Please output the material between the line holding "Viewport: 1225px width, 980px" and the line holding "Click the 02/11", inclusive, as a JSON list of strings with one string per line and blank lines omitted.
--- Data excerpts ---
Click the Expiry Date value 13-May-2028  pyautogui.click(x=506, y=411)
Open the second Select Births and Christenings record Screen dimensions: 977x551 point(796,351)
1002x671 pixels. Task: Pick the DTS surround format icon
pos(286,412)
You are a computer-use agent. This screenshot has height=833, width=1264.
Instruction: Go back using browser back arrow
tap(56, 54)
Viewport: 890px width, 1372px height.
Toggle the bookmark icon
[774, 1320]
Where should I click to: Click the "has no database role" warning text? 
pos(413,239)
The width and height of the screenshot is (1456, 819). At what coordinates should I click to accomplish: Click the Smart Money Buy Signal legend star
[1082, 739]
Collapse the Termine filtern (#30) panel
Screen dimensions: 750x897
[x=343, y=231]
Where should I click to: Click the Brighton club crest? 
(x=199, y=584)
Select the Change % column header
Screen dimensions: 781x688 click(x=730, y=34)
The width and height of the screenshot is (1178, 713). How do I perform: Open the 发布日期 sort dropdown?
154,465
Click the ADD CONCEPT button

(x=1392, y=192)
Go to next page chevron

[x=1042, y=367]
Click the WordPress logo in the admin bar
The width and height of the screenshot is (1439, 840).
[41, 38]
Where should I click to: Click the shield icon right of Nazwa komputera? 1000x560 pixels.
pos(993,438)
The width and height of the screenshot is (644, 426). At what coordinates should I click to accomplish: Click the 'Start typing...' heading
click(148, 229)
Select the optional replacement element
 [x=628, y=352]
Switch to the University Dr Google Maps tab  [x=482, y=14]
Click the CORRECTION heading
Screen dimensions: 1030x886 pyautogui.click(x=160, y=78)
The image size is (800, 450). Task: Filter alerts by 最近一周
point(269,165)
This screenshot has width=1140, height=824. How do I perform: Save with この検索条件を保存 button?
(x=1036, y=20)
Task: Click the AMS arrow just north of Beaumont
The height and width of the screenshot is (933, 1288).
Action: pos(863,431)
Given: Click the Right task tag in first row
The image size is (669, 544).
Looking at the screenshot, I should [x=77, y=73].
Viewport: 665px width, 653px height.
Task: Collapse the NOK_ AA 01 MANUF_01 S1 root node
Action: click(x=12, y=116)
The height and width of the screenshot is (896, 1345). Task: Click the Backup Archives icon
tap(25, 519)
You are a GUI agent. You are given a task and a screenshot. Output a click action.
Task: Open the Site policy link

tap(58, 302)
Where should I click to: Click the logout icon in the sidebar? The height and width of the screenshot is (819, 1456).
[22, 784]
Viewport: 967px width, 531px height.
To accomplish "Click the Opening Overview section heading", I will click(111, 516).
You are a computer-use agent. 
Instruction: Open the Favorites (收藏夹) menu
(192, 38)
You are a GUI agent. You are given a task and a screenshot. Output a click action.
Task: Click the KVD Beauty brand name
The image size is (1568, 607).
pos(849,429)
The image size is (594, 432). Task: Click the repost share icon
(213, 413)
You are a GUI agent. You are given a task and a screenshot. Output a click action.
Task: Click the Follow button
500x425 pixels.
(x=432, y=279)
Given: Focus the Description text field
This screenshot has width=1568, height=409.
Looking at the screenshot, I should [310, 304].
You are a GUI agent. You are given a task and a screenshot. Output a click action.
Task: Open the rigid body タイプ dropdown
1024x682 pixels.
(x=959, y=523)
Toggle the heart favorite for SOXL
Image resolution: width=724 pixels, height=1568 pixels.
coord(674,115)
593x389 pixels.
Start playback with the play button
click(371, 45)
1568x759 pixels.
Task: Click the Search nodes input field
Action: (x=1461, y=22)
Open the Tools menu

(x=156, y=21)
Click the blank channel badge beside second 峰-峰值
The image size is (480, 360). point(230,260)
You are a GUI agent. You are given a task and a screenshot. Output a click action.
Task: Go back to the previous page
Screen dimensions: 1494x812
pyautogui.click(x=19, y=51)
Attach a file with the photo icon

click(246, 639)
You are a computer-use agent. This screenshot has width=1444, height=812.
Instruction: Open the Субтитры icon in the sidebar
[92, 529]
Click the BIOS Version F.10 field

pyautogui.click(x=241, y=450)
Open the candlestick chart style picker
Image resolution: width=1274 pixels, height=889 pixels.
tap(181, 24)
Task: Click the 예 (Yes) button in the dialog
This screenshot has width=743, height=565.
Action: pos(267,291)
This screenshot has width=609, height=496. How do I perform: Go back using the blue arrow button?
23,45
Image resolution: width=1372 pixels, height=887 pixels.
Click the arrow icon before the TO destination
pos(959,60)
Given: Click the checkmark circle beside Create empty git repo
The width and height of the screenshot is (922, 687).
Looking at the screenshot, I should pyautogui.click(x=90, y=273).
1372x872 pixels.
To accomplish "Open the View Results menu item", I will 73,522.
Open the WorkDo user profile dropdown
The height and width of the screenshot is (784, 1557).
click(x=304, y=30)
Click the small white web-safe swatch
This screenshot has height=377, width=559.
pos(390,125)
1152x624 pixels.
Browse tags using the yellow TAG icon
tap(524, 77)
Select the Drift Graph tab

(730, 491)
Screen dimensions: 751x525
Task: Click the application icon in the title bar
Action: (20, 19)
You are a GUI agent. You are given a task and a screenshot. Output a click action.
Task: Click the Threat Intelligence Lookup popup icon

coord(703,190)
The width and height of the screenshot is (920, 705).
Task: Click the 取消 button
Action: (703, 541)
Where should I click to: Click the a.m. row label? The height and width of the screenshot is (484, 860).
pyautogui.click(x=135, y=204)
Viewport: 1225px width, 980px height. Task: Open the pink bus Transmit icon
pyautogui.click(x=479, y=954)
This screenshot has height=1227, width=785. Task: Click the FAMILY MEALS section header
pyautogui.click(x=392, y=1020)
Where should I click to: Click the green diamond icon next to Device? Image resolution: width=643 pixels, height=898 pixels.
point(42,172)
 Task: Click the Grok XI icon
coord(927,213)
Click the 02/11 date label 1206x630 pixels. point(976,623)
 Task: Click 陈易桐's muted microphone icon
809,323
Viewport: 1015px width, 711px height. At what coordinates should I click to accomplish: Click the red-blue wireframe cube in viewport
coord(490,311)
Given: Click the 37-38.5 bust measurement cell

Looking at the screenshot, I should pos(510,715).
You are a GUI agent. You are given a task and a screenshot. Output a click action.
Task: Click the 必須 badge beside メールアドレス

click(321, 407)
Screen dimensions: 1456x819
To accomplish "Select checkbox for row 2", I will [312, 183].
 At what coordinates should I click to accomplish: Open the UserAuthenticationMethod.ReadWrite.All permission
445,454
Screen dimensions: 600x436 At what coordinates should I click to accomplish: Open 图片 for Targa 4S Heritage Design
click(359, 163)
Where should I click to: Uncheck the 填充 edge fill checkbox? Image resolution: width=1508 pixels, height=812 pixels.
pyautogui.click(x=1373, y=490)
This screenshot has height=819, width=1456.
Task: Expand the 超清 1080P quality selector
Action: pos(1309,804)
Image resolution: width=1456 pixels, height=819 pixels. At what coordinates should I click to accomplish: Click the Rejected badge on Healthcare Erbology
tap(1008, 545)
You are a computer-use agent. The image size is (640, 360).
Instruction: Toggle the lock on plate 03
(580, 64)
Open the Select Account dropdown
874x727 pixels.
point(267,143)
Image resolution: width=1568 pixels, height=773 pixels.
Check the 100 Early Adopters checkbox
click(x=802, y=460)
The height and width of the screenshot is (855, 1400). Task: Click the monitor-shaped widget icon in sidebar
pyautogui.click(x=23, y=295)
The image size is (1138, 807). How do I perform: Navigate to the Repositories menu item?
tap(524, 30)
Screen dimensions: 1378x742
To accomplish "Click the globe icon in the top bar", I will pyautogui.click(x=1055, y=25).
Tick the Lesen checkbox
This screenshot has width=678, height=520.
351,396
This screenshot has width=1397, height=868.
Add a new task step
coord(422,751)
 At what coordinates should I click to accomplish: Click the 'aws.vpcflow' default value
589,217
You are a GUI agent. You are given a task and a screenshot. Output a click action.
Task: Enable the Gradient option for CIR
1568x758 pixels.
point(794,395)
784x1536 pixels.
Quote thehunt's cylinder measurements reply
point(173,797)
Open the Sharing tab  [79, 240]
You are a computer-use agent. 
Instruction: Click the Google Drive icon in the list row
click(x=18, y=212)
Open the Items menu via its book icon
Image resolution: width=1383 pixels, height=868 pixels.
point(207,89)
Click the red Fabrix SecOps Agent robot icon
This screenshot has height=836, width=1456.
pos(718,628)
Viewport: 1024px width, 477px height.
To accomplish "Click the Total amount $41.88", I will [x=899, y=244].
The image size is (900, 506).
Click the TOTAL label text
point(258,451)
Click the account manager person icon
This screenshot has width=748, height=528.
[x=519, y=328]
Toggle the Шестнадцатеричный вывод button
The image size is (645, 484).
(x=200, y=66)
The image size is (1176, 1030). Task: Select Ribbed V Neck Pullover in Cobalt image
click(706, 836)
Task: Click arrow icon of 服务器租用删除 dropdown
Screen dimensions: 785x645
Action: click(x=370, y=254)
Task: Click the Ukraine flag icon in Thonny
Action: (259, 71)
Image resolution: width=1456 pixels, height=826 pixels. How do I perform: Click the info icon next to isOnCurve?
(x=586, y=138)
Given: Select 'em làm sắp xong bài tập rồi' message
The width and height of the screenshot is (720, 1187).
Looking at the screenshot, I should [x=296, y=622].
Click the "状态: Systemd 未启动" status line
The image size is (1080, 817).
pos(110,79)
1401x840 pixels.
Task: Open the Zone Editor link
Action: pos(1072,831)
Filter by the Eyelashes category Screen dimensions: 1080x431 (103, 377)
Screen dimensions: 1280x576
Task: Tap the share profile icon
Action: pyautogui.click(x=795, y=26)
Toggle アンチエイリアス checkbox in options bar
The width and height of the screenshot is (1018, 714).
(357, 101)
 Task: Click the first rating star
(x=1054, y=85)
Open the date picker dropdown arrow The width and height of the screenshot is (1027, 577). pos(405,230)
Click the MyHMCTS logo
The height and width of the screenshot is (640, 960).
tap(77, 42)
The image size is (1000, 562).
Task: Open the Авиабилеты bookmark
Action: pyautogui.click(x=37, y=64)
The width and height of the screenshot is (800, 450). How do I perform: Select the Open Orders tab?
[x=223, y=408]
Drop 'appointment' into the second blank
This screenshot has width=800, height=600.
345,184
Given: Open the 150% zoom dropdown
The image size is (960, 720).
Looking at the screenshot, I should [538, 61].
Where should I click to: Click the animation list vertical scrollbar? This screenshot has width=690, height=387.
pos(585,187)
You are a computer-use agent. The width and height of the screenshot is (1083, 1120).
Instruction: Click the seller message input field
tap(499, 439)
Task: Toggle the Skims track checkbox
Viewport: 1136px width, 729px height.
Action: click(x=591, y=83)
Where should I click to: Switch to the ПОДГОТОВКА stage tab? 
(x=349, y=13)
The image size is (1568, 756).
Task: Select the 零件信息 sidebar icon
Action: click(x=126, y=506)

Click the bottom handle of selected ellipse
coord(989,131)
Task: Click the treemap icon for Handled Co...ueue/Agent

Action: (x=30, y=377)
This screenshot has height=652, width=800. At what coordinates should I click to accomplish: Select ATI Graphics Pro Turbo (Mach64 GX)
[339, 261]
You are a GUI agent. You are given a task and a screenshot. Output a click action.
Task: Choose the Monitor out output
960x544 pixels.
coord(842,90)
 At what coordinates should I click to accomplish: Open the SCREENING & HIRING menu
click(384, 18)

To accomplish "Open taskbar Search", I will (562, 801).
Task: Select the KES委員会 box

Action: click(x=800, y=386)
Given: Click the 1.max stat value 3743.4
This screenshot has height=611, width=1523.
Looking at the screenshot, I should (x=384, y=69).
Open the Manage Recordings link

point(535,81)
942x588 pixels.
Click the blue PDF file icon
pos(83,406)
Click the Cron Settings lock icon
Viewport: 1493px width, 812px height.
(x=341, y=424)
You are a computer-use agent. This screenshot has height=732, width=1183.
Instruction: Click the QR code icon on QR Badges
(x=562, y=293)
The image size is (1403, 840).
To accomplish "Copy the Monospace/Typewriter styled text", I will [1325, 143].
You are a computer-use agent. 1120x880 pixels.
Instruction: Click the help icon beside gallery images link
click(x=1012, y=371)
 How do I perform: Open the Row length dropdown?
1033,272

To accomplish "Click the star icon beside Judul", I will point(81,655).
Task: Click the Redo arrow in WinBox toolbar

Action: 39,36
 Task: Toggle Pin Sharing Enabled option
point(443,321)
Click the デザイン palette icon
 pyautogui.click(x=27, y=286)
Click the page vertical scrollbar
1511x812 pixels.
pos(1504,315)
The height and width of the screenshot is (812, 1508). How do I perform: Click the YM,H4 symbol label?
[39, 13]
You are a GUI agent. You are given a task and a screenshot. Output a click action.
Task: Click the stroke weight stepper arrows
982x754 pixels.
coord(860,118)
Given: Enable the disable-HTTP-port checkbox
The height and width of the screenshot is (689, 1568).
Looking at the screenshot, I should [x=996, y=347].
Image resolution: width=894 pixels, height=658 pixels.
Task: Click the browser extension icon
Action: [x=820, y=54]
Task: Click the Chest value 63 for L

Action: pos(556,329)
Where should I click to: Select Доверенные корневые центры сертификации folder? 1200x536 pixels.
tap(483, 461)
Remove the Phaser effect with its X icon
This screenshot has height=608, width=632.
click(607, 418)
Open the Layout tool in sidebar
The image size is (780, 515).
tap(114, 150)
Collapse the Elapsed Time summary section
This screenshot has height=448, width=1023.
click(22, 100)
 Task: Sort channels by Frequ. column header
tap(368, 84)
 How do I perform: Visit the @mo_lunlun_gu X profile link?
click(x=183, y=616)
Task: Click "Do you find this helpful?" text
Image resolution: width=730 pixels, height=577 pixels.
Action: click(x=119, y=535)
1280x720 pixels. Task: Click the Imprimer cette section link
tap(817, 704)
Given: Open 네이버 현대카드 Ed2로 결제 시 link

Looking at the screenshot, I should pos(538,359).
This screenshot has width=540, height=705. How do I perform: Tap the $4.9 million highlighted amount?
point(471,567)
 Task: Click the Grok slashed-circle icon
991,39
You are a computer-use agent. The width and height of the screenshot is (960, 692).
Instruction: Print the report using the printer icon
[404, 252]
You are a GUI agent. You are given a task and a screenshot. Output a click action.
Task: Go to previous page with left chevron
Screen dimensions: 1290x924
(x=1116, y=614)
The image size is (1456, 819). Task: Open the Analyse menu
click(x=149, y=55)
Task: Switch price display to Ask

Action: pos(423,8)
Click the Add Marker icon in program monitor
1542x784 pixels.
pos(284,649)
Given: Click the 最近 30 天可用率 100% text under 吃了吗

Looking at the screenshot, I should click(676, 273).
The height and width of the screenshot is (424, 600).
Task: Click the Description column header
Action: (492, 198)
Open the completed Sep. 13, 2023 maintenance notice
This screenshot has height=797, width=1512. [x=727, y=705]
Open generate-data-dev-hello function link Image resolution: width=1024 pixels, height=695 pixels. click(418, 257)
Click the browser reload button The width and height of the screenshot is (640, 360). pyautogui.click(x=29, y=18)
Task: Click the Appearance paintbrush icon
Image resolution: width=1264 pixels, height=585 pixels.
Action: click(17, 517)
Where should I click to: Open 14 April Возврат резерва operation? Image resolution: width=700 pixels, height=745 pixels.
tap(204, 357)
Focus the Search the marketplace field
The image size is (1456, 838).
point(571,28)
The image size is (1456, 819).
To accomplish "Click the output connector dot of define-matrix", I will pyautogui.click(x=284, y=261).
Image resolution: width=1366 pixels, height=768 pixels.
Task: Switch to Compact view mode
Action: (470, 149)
---
→ Correct output:
[
  "Viewport: 1225px width, 980px height. Task: Open the pink bus Transmit icon",
  "pyautogui.click(x=479, y=954)",
  "This screenshot has height=1227, width=785. Task: Click the FAMILY MEALS section header",
  "pyautogui.click(x=392, y=1020)",
  "Where should I click to: Click the green diamond icon next to Device? Image resolution: width=643 pixels, height=898 pixels.",
  "point(42,172)",
  " Task: Click the Grok XI icon",
  "coord(927,213)",
  "Click the 02/11 date label 1206x630 pixels. point(976,623)"
]